Can you give back the part of the entries that opens with the line containing "You are a computer-use agent. Screen dimensions: 478x256" and closes at the end of the entries, with "Search Query" replaced by "Search Term" and everything else unchanged?

══════

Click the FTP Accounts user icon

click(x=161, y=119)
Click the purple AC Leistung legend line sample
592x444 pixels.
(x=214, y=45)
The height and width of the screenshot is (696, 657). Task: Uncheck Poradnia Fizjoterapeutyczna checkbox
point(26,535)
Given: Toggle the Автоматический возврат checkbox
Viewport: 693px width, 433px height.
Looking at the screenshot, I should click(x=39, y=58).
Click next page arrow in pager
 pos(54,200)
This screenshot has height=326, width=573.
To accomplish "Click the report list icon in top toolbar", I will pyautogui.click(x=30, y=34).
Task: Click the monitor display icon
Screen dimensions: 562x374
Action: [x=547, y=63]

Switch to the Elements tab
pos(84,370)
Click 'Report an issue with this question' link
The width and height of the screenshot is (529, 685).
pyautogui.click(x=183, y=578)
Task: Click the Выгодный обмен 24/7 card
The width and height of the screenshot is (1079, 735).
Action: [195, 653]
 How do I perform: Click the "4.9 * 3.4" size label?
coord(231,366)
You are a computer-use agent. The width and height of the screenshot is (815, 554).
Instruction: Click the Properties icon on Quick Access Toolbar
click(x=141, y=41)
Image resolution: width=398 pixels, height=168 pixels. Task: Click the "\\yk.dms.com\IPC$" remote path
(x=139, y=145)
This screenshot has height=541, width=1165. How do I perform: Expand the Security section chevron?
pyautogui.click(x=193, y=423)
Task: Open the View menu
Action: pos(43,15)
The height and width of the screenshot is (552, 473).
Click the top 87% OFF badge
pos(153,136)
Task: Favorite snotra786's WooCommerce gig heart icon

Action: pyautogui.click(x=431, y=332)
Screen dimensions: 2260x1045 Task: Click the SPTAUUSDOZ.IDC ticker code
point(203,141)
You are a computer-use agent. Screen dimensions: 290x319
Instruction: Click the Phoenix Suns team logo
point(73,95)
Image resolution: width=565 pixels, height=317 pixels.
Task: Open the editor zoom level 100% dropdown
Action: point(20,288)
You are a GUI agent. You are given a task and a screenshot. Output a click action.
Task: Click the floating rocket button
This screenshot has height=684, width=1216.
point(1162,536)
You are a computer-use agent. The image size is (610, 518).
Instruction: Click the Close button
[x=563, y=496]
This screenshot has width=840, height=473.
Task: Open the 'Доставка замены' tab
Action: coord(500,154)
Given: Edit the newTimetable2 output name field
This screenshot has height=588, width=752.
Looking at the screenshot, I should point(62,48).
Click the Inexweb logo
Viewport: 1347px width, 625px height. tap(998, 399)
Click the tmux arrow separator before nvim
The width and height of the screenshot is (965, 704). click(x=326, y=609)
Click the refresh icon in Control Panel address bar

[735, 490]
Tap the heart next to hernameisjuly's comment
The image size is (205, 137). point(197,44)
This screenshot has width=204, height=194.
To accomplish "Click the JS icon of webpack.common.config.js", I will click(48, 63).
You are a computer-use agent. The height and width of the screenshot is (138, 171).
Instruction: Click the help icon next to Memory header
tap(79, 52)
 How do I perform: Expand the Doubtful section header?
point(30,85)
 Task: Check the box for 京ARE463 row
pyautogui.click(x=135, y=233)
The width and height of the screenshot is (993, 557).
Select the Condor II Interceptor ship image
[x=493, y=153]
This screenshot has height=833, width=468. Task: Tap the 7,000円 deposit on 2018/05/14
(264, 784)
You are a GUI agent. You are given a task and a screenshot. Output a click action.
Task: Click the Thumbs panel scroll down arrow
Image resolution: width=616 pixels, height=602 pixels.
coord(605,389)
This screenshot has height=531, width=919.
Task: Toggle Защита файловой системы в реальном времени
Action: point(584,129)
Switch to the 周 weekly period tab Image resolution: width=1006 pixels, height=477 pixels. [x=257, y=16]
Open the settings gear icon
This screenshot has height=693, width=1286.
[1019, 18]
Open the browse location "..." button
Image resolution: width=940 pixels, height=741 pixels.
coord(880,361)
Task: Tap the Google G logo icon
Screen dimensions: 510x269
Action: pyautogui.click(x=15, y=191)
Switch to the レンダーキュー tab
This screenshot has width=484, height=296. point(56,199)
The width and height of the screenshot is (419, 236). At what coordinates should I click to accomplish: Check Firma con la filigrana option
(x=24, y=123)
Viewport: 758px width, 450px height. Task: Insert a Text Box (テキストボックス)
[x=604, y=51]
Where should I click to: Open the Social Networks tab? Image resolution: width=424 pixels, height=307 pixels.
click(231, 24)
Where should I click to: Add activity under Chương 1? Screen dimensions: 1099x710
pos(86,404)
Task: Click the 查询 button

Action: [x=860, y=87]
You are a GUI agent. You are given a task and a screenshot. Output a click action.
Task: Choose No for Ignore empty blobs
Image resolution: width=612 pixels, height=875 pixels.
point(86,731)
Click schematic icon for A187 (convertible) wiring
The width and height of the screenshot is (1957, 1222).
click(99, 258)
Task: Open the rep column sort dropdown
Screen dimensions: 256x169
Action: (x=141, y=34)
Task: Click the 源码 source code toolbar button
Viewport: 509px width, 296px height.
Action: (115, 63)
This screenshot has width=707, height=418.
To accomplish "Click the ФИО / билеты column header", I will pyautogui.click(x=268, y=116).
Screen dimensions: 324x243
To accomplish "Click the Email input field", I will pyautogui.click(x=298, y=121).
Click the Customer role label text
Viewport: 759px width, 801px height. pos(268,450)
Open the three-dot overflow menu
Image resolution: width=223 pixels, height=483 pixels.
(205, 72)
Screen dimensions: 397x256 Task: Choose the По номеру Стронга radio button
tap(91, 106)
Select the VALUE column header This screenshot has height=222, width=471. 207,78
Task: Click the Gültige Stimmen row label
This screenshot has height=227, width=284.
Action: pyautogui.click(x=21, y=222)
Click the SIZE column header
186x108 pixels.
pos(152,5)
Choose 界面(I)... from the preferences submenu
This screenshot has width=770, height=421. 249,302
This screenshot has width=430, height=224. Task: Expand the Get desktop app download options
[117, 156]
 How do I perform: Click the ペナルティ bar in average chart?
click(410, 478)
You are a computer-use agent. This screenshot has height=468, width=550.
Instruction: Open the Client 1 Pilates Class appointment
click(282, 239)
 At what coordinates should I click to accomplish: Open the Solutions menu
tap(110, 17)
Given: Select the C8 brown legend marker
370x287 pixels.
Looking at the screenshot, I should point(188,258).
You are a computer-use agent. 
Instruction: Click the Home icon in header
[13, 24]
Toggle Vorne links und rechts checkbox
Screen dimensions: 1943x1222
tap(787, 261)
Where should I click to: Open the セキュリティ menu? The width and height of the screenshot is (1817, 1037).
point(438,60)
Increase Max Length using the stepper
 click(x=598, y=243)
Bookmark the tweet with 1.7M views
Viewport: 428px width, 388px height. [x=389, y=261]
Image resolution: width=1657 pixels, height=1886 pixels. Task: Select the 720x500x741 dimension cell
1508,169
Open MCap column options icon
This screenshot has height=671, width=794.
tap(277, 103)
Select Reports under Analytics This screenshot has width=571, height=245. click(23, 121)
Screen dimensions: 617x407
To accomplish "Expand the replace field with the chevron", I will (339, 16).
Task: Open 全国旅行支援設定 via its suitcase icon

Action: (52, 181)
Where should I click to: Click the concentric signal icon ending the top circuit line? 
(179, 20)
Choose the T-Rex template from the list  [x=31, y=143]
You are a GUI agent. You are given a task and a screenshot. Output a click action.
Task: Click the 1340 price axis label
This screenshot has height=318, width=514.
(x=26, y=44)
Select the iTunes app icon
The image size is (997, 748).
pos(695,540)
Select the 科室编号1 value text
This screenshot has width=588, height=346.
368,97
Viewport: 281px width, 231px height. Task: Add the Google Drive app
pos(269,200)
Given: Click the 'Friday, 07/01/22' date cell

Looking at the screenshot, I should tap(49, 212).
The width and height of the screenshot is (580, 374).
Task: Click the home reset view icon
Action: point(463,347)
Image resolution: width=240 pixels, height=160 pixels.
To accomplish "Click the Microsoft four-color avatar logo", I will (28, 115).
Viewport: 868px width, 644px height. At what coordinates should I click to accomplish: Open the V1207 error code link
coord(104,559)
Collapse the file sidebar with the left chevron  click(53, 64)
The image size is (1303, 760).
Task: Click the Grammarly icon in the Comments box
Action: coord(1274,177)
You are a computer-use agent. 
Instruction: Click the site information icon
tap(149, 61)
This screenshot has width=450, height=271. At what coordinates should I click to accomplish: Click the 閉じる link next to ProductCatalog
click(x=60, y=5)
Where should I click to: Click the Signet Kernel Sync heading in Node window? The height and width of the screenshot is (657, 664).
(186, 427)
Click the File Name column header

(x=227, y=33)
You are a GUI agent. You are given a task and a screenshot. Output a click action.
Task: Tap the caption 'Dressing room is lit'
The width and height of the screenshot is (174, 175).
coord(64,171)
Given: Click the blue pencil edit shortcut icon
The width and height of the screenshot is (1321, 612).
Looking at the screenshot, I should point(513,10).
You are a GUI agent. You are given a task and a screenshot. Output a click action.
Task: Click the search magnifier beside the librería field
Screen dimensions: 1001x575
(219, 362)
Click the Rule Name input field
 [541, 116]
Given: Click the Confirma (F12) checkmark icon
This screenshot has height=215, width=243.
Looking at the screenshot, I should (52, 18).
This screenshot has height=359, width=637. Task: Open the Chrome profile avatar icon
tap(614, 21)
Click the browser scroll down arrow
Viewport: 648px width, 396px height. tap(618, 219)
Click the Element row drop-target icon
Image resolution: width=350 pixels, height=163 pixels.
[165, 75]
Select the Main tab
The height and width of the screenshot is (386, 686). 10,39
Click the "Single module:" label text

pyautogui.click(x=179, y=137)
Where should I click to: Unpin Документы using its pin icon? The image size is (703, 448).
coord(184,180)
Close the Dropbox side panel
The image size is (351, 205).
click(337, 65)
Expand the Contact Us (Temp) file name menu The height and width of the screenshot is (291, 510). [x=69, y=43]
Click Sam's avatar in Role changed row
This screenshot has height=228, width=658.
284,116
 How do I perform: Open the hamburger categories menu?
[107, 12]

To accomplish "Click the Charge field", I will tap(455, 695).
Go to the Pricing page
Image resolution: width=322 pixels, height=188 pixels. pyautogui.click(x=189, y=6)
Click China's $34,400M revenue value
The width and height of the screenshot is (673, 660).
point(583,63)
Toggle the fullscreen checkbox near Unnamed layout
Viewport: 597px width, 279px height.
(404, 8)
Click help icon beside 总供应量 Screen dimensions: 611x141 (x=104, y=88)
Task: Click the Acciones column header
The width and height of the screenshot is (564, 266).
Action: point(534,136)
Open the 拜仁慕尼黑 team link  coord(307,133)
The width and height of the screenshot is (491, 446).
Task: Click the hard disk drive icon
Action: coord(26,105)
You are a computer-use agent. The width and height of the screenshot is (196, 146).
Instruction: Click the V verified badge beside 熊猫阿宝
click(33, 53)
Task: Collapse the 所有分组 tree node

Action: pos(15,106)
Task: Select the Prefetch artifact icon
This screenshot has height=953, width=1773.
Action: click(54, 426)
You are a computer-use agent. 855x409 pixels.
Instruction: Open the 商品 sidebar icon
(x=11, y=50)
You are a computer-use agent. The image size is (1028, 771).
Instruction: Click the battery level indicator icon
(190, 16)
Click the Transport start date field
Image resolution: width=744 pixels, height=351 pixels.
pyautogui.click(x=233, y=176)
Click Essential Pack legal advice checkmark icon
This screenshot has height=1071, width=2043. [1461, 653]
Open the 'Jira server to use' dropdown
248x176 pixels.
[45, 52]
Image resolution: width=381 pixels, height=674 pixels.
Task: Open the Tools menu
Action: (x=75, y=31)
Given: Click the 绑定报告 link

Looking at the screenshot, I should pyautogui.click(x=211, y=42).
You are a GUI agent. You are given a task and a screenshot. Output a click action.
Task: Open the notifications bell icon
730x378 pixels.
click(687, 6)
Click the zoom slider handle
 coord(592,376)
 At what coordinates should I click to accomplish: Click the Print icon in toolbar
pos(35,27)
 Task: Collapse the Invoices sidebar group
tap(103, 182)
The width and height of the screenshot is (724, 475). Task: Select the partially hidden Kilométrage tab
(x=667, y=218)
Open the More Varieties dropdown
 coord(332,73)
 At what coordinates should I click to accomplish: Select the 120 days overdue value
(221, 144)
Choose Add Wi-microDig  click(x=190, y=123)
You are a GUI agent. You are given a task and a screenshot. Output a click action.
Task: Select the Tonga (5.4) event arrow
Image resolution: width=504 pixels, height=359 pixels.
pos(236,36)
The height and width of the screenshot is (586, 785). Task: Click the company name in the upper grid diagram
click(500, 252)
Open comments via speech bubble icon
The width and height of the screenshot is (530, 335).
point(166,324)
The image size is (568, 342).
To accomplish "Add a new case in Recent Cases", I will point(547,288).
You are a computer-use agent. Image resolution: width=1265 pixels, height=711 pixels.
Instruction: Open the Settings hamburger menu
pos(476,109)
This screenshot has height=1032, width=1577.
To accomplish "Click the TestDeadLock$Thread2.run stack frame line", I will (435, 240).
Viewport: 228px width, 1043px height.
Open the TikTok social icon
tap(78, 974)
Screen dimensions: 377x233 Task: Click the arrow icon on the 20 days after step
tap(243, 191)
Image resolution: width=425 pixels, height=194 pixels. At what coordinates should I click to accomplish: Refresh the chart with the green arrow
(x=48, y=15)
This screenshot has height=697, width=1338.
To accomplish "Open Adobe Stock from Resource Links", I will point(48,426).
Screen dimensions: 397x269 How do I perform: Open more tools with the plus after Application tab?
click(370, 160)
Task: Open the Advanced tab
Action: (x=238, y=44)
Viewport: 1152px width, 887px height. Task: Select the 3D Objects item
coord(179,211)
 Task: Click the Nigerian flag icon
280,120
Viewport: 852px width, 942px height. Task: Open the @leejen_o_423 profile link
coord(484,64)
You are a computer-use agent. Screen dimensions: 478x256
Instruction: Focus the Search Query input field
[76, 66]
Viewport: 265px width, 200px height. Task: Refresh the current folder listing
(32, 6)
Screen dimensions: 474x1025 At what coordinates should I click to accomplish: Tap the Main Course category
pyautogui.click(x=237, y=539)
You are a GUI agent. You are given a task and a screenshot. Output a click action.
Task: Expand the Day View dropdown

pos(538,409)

══════

__TASK RESPONSE__:
You are a computer-use agent. Screen dimensions: 478x256
Instruction: Focus the Search Term input field
[76, 66]
Viewport: 265px width, 200px height. Task: Refresh the current folder listing
(32, 6)
Screen dimensions: 474x1025 At what coordinates should I click to accomplish: Tap the Main Course category
pyautogui.click(x=237, y=539)
You are a GUI agent. You are given a task and a screenshot. Output a click action.
Task: Expand the Day View dropdown

pos(538,409)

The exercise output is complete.